An occult FB airway should be suspected in all children with chronic respiratory symptoms
Bronchoscopy is the gold standard in the diagnosis and treatment of FBAs.
CONCLUSION
Diagnosing the occult long-standing FBA in children can be challenging due to its diverse presentations. A high index of suspicion is crucial to avoid misdiagnosis. Radiological evaluation or flexible bronchoscopy can confirm the diagnosis. Delay in diagnosis can result in unexpected complications during and after treatment. Rigid bronchoscopy with multidisciplinary management in well-equipped settings ensures better outcomes. Prevention through parental education and child safety measures remains a key.
Ethical approval:
The research/study was approved by the Institutional Review Board at Yenepoya Ethics Committee-1, number YEC-1/2025/021, dated 19th March 2025.

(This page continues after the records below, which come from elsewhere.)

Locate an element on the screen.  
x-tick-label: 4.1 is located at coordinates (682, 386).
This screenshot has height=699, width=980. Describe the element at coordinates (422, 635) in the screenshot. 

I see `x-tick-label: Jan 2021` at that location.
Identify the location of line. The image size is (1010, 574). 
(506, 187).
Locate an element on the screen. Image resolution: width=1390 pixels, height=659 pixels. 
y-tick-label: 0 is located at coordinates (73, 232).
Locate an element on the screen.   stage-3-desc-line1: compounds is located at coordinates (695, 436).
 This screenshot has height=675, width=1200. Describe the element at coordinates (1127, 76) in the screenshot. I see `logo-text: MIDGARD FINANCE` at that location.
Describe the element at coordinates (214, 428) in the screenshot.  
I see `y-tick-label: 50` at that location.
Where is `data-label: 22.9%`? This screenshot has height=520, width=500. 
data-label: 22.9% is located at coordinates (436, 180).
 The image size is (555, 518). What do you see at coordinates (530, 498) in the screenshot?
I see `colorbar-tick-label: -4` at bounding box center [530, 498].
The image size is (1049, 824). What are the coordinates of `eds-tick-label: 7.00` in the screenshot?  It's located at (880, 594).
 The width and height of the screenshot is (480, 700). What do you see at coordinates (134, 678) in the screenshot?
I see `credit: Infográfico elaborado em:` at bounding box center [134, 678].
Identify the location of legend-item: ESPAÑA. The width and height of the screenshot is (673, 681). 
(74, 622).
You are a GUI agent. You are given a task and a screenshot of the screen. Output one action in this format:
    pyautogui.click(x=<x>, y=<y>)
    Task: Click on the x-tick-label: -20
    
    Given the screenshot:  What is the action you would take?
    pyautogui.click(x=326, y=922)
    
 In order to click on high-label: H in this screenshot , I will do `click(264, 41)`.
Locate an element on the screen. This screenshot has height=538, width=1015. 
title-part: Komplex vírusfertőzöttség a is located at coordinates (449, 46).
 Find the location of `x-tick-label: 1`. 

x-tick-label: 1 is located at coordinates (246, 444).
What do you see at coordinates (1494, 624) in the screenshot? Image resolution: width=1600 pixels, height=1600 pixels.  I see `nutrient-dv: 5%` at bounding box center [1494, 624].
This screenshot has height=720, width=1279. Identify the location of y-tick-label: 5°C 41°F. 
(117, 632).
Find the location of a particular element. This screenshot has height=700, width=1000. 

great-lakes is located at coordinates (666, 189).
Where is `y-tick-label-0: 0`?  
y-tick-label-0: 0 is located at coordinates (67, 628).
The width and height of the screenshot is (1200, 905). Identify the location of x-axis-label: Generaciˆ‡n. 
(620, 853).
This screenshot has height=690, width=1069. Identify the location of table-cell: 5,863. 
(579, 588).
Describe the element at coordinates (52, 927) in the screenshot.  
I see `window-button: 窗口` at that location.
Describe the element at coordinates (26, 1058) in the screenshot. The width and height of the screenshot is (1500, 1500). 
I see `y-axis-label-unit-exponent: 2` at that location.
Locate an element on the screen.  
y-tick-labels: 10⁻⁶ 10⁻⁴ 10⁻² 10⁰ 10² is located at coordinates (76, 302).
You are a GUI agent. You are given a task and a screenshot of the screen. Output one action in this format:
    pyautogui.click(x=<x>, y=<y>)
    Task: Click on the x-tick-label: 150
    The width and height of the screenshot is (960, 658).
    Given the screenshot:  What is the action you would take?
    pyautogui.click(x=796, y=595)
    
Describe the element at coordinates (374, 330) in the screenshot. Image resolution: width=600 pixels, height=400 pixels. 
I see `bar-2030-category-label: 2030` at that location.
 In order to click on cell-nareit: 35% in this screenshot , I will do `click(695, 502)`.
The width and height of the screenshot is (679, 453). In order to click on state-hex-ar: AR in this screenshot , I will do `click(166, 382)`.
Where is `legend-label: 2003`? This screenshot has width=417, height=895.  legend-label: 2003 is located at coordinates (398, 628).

Declaration of patient consent:
The authors certify that they have obtained all appropriate patient consent.
Conflicts of interest:
There are no conflicts of interest.
Use of artificial intelligence (AI)-assisted technology for manuscript preparation:
The authors confirm that there was no use of artificial intelligence (AI)-assisted technology for assisting in the writing or editing of the manuscript and no images were manipulated using AI.
Financial support and sponsorship: Nil.